Rewrite the stretch from the line containing "The height and width of the screenshot is (720, 1280)." through the end of the records as a Markdown table with the columns Row and Line, leaving out blank lines.
################
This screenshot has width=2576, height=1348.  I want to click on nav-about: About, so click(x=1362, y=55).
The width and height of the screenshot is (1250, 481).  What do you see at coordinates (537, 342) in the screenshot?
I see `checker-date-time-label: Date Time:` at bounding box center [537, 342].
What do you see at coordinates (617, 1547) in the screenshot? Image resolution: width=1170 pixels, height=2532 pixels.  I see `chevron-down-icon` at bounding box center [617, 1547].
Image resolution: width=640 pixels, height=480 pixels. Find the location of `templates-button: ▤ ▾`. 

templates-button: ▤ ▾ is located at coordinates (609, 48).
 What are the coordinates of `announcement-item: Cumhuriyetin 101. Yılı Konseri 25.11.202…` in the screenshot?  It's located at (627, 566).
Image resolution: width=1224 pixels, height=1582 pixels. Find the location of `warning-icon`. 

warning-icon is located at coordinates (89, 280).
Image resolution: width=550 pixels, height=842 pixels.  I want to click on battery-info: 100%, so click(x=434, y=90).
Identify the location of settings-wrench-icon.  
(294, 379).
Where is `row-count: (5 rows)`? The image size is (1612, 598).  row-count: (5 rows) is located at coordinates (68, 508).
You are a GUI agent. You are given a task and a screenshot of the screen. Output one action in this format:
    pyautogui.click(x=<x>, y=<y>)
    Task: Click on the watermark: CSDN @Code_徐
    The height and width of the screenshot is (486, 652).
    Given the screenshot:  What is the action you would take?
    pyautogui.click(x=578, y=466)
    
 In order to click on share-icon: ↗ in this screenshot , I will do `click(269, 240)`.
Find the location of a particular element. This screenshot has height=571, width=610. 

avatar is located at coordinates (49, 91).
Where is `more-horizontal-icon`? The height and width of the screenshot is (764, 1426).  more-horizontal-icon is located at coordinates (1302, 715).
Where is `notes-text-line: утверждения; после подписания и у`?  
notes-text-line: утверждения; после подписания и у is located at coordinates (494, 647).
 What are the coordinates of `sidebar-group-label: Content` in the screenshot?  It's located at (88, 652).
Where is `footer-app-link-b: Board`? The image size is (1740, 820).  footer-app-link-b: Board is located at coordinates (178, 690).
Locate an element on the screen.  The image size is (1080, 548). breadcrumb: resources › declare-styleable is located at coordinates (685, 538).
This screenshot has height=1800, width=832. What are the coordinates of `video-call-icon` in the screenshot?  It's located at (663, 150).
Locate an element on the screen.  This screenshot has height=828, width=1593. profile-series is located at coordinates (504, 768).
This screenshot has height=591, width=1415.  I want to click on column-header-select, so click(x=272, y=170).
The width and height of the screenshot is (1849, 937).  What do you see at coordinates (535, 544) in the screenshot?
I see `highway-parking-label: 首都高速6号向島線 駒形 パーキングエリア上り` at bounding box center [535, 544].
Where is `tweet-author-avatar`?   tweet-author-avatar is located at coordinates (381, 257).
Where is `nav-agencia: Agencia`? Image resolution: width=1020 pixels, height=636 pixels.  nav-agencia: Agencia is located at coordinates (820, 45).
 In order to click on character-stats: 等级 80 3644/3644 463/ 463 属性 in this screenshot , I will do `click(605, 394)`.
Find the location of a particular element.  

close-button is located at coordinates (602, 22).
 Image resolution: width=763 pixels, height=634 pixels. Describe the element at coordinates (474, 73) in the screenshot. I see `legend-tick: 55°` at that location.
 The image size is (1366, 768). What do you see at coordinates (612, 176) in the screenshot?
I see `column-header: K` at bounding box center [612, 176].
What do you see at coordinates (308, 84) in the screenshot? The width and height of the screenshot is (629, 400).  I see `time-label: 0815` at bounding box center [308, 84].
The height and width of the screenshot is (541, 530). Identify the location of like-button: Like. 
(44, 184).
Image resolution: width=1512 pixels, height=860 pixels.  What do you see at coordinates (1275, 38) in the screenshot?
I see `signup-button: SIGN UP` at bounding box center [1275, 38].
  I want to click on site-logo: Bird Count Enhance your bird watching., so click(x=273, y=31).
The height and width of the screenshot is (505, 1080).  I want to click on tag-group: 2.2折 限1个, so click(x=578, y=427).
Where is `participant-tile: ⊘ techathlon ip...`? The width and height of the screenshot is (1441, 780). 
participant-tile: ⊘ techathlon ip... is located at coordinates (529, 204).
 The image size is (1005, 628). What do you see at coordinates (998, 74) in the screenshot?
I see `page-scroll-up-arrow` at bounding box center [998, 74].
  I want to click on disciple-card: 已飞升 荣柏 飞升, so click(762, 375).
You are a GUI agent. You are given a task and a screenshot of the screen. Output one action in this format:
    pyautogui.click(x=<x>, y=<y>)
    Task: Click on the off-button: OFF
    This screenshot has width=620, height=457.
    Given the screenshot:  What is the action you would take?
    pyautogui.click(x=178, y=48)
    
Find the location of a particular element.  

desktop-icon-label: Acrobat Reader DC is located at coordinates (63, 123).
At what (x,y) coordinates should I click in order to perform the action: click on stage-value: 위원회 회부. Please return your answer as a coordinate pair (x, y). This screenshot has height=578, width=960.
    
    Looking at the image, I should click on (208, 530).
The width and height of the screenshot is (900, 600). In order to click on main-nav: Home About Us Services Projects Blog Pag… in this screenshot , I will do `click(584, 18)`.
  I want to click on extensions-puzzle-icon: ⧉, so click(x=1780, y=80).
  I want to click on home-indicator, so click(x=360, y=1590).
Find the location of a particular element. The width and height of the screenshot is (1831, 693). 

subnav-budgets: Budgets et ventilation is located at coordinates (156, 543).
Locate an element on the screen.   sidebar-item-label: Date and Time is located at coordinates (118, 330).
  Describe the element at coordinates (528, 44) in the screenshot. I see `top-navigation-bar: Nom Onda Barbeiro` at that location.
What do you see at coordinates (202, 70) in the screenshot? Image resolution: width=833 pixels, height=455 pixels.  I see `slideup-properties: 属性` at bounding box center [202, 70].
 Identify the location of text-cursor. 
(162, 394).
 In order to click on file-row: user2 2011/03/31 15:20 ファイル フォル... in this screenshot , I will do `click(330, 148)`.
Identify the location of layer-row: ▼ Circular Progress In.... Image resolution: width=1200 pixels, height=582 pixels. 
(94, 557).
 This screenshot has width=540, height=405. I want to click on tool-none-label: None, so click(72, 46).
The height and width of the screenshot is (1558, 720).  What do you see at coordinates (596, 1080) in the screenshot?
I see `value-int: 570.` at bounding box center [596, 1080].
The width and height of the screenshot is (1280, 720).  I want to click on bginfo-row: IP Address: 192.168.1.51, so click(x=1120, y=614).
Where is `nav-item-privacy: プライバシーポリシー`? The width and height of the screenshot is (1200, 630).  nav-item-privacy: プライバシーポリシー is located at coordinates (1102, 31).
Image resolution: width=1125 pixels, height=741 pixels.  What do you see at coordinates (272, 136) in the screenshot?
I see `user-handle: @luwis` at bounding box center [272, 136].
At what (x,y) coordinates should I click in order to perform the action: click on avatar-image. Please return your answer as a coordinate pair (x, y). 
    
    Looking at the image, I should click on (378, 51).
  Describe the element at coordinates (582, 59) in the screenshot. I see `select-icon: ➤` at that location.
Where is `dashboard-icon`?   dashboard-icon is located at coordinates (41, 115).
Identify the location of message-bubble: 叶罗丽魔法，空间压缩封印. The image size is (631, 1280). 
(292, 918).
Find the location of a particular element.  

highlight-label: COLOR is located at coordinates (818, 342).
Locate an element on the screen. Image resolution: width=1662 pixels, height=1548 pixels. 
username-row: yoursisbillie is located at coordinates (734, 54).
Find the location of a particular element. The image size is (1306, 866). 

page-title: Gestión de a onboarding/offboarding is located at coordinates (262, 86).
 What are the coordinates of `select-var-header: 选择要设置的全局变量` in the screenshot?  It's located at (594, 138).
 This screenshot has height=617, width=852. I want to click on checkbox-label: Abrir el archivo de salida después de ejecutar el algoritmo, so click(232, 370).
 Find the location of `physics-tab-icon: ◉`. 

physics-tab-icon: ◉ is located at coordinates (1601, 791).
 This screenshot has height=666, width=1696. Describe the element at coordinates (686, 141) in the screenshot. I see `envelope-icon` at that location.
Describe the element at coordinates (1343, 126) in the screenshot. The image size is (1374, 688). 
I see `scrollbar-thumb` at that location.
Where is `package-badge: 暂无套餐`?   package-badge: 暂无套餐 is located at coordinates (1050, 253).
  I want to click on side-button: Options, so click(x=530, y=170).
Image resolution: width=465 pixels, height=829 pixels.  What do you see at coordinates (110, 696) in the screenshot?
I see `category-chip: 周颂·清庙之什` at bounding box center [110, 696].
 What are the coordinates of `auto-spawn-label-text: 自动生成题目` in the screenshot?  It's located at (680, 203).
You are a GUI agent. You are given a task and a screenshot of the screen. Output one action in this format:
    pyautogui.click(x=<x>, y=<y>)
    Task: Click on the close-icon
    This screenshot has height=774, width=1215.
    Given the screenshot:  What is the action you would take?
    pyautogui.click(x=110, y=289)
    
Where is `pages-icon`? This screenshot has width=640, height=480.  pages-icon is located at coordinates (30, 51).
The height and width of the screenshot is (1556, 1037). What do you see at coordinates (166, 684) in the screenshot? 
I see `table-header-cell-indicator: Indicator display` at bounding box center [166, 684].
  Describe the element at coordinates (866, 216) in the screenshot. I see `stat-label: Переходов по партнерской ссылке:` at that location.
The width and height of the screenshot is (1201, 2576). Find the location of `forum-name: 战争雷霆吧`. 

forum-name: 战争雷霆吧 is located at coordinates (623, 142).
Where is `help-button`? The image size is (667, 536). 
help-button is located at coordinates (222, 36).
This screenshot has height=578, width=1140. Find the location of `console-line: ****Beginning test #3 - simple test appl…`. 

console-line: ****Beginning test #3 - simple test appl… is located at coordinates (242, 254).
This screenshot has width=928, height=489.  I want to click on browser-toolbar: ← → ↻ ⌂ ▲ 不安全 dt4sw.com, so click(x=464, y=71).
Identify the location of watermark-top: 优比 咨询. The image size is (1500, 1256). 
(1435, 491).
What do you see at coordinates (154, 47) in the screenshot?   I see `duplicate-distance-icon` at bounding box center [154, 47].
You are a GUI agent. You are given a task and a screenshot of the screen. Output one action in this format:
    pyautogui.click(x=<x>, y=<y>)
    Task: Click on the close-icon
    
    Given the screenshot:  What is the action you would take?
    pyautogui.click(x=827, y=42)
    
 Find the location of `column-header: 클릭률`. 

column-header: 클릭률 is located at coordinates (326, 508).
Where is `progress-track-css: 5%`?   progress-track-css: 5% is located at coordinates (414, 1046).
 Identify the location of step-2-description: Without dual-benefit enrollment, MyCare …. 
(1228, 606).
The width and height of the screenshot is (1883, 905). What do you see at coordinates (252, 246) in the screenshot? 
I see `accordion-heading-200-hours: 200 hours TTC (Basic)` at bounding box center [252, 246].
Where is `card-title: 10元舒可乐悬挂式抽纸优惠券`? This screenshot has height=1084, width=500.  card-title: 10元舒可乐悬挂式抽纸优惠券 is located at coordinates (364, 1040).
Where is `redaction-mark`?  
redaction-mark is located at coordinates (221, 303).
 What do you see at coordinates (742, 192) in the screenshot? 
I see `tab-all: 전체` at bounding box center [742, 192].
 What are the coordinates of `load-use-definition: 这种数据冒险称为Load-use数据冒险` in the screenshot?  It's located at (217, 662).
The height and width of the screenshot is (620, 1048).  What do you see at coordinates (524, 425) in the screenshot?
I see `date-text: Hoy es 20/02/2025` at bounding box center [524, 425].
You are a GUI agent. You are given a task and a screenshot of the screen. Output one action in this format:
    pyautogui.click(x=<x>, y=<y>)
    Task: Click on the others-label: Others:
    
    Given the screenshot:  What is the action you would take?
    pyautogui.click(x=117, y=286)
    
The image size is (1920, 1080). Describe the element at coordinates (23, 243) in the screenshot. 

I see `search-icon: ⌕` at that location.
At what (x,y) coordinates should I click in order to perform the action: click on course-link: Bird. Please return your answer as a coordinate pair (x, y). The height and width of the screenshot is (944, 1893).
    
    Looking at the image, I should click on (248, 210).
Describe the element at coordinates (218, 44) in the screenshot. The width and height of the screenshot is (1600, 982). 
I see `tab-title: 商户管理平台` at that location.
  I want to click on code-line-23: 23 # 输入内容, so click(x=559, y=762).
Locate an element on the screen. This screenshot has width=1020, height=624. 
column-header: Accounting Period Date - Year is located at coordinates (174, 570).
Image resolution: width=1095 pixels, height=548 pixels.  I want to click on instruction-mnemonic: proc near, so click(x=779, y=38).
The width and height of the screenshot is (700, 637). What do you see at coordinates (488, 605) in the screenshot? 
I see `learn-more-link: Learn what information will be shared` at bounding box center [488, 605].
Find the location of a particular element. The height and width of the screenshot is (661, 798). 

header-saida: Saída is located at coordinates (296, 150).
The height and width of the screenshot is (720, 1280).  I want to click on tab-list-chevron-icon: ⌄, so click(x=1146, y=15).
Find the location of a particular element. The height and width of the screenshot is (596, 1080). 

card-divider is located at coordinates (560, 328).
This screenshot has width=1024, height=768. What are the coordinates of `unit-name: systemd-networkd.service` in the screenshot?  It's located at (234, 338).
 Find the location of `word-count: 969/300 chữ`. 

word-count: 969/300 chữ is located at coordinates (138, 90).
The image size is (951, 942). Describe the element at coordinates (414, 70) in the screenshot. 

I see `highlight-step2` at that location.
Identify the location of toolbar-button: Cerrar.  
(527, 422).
################
- Your response -
| Row | Line |
|---|---|
| 1 | The height and width of the screenshot is (720, 1280).  I want to click on tab-list-chevron-icon: ⌄, so click(x=1146, y=15). |
| 2 | Find the location of a particular element. The height and width of the screenshot is (596, 1080).  |
| 3 | card-divider is located at coordinates (560, 328). |
| 4 | This screenshot has width=1024, height=768. What are the coordinates of `unit-name: systemd-networkd.service` in the screenshot?  It's located at (234, 338). |
| 5 |  Find the location of `word-count: 969/300 chữ`.  |
| 6 | word-count: 969/300 chữ is located at coordinates (138, 90). |
| 7 | The image size is (951, 942). Describe the element at coordinates (414, 70) in the screenshot.  |
| 8 | I see `highlight-step2` at that location. |
| 9 | Identify the location of toolbar-button: Cerrar.   |
| 10 | (527, 422). |